REQUIREMENT
Pick out each line of the records that includes the string "computer", and copy it.

#### RECORDS PROVIDED ####

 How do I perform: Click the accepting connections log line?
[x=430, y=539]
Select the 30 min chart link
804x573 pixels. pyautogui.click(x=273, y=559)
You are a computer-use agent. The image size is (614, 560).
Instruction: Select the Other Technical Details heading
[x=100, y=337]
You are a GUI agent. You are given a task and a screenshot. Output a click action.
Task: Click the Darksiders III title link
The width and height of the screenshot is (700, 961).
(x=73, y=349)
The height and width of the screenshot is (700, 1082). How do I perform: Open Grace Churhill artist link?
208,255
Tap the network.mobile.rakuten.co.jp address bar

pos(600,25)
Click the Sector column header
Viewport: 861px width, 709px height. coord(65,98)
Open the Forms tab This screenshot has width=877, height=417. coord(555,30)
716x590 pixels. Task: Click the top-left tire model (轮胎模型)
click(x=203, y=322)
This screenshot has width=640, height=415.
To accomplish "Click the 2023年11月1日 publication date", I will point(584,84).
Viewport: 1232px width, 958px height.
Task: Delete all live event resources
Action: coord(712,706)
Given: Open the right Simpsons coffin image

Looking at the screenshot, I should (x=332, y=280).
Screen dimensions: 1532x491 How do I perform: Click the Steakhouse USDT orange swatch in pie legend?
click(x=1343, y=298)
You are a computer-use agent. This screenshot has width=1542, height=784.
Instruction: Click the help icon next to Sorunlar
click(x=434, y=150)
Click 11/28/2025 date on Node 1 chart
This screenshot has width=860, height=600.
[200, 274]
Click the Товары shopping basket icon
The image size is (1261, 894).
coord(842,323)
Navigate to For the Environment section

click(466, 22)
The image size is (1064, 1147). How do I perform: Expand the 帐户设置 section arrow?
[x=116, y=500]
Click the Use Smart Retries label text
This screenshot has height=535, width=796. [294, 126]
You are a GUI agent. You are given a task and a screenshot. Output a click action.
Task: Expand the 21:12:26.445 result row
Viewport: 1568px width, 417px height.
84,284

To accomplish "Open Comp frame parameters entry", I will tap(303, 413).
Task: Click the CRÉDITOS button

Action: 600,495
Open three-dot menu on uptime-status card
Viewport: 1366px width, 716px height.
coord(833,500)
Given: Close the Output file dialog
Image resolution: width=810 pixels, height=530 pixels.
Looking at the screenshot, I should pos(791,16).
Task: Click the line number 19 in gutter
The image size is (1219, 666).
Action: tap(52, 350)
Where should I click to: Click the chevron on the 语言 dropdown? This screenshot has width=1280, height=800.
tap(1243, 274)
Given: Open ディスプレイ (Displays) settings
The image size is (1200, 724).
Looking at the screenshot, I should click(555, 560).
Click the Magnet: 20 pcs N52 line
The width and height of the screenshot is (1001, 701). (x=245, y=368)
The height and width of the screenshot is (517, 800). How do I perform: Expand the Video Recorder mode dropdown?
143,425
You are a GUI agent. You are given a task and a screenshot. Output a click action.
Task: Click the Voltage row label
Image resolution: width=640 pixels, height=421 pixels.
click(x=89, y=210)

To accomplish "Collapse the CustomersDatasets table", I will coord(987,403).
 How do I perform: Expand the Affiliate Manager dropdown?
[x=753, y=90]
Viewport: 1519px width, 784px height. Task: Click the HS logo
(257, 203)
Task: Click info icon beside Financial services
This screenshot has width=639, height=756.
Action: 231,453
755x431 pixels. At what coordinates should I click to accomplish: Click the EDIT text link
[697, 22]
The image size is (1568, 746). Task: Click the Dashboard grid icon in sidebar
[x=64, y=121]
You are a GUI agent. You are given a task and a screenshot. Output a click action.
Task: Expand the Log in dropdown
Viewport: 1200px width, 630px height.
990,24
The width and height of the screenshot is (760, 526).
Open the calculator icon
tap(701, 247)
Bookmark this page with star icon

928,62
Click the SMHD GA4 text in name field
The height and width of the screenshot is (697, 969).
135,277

####

SOLUTION TO THE EXERCISE
You are a computer-use agent. The image size is (614, 560).
You are a computer-use agent. This screenshot has width=1542, height=784.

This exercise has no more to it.